Actions to take:
(1) Please put the records into a numbered list, from the start of the records through the line containing "(706, 329).", with blank lines left out.
(2) Continue the article on the defeated marriage equality bill from where it stops.

Labor MPs side with Coalition to defeat marriage bill
A marriage equality bill introduced into Federal Parliament has been overwhelmingly defeated in the lower house today after almost half of all Labor MPs sided with leader Julia Gillard and the Coalition to oppose the reform.
The bill introduced by Labor MP Stephen Jones saw just 42 MPs vote in support with 98 MPs opposing.
Despite marriage equality being a part of the Labor Party’s official party platform, only 38 out of a total 71 Labor MPs were prepared to vote in favour of the party’s policy.
Of those to side with Gillard’s opposition to the bill were the likes of Deputy Prime Minister Wayne Swan, former PM Kevin Rudd, Immigration Minister Chris Bowen, Trade Minister Craig Emerson, Chief Whip Joel Fitzgibbon and Defence Minister Robert McClelland.
All Coalition MPs voted against the bill after Opposition Leader Tony Abbott refused a conscience vote but high-profile Liberal MP Malcolm Turnbull admitted he would have voted in favour if he was allowed to.
Greens MP Adam Bandt as well as Independents Rob Oakeshott and Andrew Wilkie voted for the bill while fellow Independent Tony Windsor voted against. The exiled Labor MP Craig Thomson also voted in favour of the bill.
Jones said though the vote had been lost in Parliament the support in the community showed that the debate would be won.
“Clearly we’ve won the debate in the Australian community – over 62 per cent of Australians believe that we should make laws to allow for marriage equality,” he said.
“In the words of another great Australian, ‘maintain your rage’, because I’m quite confident that in about 10 years’ time, some or all of us are going to be attending a same-sex marriage that will be both conducted and recognised here in Australia.”
Speaking outside Parliament, Labor MP Anthony Albanese, who voted in support of the reform, said it was only a matter of time before equal marriage laws were introduced.
“All the figures show that there is majority community support on this issue ... and I think at some future time, Parliament will catch up with the community opinion,” he told reporters.
Bandt said Gillard and those within the Labor Party who supported her opposition to the reform had shown breathtaking cynicism.
“By forcing a vote early knowing it would be lost, Labor’s factions have cynically attempted to push the issue off the political agenda.
“But the campaign for equality will continue,” he said.
“My bill for marriage equality remains before the Parliament and the Greens will continue to work with the community to achieve full equality.”
Labor Senator Louise Pratt who has a marriage equality bill currently before the upper house claimed the failure of the vote fell back to Abbott’s refusal of a conscience vote and not the reticence of ALP members to believe in their own party’s policy.

Data for this task:
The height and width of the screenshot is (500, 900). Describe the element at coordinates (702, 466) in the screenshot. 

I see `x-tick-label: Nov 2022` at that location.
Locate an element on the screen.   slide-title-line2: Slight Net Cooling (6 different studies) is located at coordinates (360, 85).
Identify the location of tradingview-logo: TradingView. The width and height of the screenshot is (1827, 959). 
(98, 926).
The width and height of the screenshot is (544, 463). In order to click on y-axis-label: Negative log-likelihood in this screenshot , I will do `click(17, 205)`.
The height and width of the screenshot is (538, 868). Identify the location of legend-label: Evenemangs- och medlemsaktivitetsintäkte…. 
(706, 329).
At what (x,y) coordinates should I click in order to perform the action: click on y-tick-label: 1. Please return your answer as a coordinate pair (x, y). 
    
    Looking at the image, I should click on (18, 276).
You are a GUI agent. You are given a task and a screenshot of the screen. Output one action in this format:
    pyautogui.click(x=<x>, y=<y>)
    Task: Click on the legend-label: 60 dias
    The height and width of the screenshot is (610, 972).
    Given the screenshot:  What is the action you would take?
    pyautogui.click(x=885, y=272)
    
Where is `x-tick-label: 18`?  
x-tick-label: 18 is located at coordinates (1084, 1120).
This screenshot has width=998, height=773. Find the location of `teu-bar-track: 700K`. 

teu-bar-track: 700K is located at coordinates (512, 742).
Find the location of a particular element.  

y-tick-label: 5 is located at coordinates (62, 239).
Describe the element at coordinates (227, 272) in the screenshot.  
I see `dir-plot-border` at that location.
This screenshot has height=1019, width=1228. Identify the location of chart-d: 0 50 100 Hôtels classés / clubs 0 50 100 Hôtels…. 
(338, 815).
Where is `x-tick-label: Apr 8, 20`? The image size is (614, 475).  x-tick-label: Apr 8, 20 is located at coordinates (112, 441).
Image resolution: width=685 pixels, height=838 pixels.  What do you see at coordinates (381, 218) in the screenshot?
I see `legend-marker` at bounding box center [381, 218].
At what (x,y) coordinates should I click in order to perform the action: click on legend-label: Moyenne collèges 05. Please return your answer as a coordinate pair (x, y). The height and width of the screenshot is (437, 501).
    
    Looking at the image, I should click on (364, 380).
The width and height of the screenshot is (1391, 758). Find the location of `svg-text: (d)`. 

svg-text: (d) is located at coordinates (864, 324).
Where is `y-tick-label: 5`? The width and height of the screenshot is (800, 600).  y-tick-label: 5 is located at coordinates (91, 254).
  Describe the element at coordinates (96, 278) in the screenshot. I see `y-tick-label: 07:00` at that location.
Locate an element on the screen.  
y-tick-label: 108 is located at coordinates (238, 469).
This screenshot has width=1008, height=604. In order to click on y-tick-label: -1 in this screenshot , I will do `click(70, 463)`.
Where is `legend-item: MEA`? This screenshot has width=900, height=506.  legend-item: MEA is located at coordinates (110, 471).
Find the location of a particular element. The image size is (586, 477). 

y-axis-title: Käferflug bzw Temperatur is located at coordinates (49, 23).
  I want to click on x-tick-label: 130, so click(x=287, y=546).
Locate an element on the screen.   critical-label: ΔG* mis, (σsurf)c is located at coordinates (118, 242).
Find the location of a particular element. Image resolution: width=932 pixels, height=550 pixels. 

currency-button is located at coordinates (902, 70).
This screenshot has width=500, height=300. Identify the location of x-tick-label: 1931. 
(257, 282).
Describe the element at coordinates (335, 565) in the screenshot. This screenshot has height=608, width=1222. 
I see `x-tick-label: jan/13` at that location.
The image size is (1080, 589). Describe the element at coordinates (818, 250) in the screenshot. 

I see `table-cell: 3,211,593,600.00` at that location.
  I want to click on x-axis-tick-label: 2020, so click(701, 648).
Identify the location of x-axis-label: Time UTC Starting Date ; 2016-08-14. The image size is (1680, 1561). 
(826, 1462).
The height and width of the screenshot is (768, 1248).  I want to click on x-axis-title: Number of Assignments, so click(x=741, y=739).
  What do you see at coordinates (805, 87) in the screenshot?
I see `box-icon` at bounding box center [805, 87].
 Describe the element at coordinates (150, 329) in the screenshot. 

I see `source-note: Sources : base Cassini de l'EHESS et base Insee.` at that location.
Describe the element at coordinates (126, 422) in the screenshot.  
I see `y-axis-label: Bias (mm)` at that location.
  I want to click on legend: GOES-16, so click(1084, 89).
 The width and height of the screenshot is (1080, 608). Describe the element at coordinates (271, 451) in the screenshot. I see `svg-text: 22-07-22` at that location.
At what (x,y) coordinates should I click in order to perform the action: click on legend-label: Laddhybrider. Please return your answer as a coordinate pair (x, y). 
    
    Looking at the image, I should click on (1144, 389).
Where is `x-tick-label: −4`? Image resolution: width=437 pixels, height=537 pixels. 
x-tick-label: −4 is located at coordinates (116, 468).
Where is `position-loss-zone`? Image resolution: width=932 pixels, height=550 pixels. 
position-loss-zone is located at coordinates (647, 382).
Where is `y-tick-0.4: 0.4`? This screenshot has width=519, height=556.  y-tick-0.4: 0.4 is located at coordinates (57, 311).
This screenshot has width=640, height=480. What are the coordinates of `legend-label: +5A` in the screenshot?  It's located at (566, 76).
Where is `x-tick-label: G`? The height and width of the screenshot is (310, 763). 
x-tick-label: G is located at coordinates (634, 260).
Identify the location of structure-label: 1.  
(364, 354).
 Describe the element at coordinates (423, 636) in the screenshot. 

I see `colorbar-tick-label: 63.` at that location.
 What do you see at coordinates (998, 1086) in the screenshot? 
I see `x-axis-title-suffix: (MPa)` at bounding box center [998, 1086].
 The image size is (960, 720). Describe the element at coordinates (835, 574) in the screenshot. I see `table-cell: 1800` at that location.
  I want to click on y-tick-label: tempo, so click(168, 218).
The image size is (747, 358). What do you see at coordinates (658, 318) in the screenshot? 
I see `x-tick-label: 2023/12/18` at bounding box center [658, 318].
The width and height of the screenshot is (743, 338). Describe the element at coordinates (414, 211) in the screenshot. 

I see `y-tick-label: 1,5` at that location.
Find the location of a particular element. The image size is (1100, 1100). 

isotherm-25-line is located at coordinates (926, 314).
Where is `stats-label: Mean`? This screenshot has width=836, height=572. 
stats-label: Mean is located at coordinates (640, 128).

Set of answers:
(1)
1. The height and width of the screenshot is (500, 900). Describe the element at coordinates (702, 466) in the screenshot. 
2. I see `x-tick-label: Nov 2022` at that location.
3. Locate an element on the screen.   slide-title-line2: Slight Net Cooling (6 different studies) is located at coordinates (360, 85).
4. Identify the location of tradingview-logo: TradingView. The width and height of the screenshot is (1827, 959). 
5. (98, 926).
6. The width and height of the screenshot is (544, 463). In order to click on y-axis-label: Negative log-likelihood in this screenshot , I will do `click(17, 205)`.
7. The height and width of the screenshot is (538, 868). Identify the location of legend-label: Evenemangs- och medlemsaktivitetsintäkte…. 
8. (706, 329).

(2)
“The reason that we lost today is because Tony Abbott refused to allow his members a conscience vote,” she said.
“Tony Abbott says ‘no’ to everything. He says ‘no’ to equality for same-sex attracted couples. He says ‘no’ to their family and friends. He even says ‘no’ to his own party members.”
Marriage equality advocates, who were expecting the defeat of today’s vote, said they were nevertheless extremely disappointed.
Parents and Friends of Lesbians and Gays national spokesperson, Shelley Argent, said politicians would soon need to listen to the will of the public.
“Parents with gay and lesbian children know a majority of Australians support our kids being treated equally, and believe it is inevitable our politicians will too,” she said.
Australian Marriage Equality national convener, Alex Greenwich, meanwhile said advocates would continue to lobby for the reform as events overseas showed marriage equality laws could be successfully legislated for even after being initially defeated.
“It is heartbreaking that the cards have been stacked against us because of Labor’s refusal to vote as a party and the Coalition's refusal to allow a conscience vote, but the desire of the majority of Australians to see their gay friends and family members treated with respect and dignity will win out,” Greenwich said.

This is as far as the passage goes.